Connor, seeing his opportunity, took a deep breath, grabbed a box of tissues, and walked straight to her table. She did not see him at first.
“Um. Marie?” he said, his voice catching in his throat.
She wiped her eyes and looked up to see the young man standing across from her.
“I thought you could use a tissue,” he said, extending the box to her.
She nodded and sniffed and took a tissue, embarrassed.
“Soooo, I’m not sure if I’ve ever really introduced myself or whatever. I’m Connor.”
She took a moment to gather herself and answered, “Nice to meet you, Connor. I’m sorry for getting so upset, this has just been such a difficult month. I lost my mother.”
He searched for the right words to say. He wanted to say something wise and eloquent and comforting, but all he could come up with was “I’m sorry.”
“Thank you. She was a librarian here for twenty-eight years before she retired. I like to come here because it makes me feel close to her.”

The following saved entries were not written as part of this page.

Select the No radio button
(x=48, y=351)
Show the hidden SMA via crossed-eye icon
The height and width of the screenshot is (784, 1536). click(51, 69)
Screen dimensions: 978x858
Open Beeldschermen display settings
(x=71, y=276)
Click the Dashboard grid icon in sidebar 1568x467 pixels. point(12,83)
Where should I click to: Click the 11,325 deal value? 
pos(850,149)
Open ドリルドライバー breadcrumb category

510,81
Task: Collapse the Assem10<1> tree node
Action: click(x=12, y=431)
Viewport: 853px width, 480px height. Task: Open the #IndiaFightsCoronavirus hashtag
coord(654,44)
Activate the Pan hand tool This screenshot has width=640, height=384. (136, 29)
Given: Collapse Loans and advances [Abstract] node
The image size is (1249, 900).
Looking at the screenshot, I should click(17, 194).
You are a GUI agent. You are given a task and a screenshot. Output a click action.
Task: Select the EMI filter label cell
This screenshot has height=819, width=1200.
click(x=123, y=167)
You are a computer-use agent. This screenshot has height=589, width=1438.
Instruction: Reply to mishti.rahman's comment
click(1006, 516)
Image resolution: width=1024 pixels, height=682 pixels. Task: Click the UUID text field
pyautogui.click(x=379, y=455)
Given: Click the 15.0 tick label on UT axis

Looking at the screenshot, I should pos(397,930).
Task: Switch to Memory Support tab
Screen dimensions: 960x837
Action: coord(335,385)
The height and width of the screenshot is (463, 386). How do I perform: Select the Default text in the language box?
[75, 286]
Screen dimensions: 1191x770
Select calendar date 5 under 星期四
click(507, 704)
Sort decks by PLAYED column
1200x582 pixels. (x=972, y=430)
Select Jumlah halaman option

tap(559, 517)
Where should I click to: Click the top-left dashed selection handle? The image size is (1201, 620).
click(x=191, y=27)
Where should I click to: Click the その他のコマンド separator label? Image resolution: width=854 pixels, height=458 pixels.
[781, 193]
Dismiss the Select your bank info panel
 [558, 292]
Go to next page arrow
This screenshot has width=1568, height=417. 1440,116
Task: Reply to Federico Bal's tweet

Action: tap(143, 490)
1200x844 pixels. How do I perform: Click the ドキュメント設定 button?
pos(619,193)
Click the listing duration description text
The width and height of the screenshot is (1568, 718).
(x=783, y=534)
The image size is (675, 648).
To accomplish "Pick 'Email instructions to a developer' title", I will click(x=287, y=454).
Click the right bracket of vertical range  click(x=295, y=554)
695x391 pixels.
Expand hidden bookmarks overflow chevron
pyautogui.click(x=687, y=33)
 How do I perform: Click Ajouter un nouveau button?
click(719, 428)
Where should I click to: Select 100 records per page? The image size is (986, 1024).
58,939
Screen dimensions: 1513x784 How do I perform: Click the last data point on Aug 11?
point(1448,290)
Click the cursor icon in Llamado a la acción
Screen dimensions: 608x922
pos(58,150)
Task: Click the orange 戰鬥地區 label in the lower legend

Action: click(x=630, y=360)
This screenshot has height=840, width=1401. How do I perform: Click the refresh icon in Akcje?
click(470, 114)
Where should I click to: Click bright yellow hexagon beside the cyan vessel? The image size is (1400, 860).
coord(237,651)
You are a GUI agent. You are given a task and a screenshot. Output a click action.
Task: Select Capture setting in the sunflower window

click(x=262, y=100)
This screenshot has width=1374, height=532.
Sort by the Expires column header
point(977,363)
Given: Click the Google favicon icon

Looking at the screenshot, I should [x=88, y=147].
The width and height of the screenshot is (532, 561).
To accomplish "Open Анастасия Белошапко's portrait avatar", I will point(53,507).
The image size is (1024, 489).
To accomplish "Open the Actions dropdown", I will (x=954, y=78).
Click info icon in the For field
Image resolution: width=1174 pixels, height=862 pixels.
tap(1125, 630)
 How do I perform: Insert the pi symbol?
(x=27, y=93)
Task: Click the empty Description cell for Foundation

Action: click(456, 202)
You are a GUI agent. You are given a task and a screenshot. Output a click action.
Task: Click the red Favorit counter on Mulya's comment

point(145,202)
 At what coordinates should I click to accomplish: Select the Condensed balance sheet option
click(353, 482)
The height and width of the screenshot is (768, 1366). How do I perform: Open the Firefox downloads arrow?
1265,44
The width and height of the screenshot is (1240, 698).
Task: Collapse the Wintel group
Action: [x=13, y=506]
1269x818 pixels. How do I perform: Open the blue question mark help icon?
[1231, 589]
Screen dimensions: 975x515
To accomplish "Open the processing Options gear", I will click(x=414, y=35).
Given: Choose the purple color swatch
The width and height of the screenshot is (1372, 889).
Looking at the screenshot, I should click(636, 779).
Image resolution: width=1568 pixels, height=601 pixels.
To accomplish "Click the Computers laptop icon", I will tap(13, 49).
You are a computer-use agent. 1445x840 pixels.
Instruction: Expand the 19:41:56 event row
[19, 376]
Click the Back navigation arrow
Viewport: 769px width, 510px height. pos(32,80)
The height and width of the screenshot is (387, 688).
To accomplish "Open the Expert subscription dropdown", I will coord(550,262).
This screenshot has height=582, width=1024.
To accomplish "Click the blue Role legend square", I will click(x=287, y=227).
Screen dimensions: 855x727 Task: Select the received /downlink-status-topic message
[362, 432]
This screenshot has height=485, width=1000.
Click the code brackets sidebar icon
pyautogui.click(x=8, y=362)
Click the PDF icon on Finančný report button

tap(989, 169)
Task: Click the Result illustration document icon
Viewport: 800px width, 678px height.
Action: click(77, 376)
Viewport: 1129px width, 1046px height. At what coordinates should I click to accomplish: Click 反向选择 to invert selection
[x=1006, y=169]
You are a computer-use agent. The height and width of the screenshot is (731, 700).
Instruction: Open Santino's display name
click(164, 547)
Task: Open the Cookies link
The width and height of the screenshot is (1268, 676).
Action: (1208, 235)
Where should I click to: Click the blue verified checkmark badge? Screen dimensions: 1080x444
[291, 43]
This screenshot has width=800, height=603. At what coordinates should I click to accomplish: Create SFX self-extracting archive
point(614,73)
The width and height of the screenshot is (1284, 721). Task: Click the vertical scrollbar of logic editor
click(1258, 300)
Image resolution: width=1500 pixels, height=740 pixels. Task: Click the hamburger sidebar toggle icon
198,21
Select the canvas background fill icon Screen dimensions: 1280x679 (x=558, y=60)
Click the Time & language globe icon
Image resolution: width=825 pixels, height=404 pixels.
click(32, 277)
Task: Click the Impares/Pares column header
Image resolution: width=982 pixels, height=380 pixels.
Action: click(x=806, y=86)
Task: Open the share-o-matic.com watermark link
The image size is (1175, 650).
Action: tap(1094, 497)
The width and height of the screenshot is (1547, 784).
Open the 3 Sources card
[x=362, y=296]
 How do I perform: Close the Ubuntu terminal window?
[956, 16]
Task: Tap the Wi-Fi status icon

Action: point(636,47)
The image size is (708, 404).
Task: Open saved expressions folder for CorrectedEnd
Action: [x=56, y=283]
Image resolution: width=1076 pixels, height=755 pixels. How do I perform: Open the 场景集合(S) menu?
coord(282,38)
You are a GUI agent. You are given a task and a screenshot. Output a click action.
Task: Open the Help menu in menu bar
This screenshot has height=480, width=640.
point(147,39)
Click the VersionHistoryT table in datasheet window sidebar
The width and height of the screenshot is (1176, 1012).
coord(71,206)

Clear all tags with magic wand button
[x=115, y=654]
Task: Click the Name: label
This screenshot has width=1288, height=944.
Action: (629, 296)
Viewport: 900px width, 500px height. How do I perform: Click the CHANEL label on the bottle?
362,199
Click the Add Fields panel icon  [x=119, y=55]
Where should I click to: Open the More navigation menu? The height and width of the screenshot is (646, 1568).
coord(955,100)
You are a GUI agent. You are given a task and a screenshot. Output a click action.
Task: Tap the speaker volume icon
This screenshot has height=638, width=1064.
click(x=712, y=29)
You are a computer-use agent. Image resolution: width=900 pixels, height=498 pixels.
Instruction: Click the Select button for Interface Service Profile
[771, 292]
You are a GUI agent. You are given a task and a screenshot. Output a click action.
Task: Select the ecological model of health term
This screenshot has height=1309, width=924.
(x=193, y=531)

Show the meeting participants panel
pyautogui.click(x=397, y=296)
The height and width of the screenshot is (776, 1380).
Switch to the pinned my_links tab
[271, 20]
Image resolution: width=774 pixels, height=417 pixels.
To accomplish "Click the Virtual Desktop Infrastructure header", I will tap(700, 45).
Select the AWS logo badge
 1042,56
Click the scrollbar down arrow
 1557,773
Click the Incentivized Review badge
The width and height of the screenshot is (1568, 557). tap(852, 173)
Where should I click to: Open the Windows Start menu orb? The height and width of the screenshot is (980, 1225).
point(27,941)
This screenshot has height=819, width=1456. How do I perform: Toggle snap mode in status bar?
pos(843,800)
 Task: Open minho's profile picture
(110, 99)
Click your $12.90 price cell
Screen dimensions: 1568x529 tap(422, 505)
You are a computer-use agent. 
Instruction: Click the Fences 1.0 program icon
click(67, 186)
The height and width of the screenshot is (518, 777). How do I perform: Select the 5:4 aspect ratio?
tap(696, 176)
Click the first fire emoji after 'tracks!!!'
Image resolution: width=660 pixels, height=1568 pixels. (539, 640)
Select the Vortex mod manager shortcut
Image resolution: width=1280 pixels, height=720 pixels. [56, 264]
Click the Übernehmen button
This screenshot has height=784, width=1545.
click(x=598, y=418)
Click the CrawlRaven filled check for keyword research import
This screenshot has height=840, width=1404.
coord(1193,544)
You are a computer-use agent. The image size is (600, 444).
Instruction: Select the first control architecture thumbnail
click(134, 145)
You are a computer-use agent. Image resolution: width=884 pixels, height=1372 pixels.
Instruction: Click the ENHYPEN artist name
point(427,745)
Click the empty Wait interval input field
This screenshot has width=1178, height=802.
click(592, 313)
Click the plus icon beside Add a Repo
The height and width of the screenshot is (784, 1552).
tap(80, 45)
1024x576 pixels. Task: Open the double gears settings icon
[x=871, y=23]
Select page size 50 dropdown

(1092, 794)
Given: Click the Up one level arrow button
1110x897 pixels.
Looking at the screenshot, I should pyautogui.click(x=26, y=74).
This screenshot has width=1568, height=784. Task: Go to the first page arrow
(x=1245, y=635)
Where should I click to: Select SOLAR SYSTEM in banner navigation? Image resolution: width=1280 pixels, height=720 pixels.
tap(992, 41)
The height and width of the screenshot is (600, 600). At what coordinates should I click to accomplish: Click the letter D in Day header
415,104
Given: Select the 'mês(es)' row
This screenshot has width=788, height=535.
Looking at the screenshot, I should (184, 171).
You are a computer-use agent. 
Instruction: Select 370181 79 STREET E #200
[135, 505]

“That was before I worked here. I wish I could have met her.”
“She was a such a lovely woman. And very kind. Everyone here loved her.”
Uhhhh,” he said, faltering. “Would you like to get a cup of coffee with me at the Grey Owl? They have this really good organic espresso. Maybe you could tell me more about your mother?”
She had not expected this. She folded her lips up under her teeth for a moment. Although she thought he was cute, he was also much younger than her.
“Hello Marie,” a voice interrupted, “I hope you’ve recovered from your adverse reaction to my smells.”
She hadn’t noticed him approaching, but there stood Jim Bronson with his book cart.
“What?!” she explained. “Jim, I told you that I never wanted you near me again! My adverse reaction was not to your smell collection. It was to you!”
Furious, she got up from the table and headed for the exit. Connor hurried after her.
“Wait! Marie,” he whispered as loud as he could. “What about coffee?”
She stopped and turned to face him. “I’m sorry to leave this way, Connor, but I can’t be around that man. He’s super creepy. He’s been smelling me for months.”
“I’ll explain later. Is tomorrow at eight ok? I’ll just meet you there.”
“Um. Yeah. That would be great. Thank you,” he said, awkwardly, “I’ll see you there”
Then she left. Connor returned to the table where Jim still stood, utterly confused.
“Dude! That’s it. You’re freaking people out. She’s probably like gonna get a restraining order on you or something. I’m talking to Allen.” Then he noticed the sweater. She’d left it on the chair. He grabbed it and headed for the parking lot, hoping to catch her. But she was gone. He stood in the cold outside the library entrance for a moment before returning to tell his boss what had happened.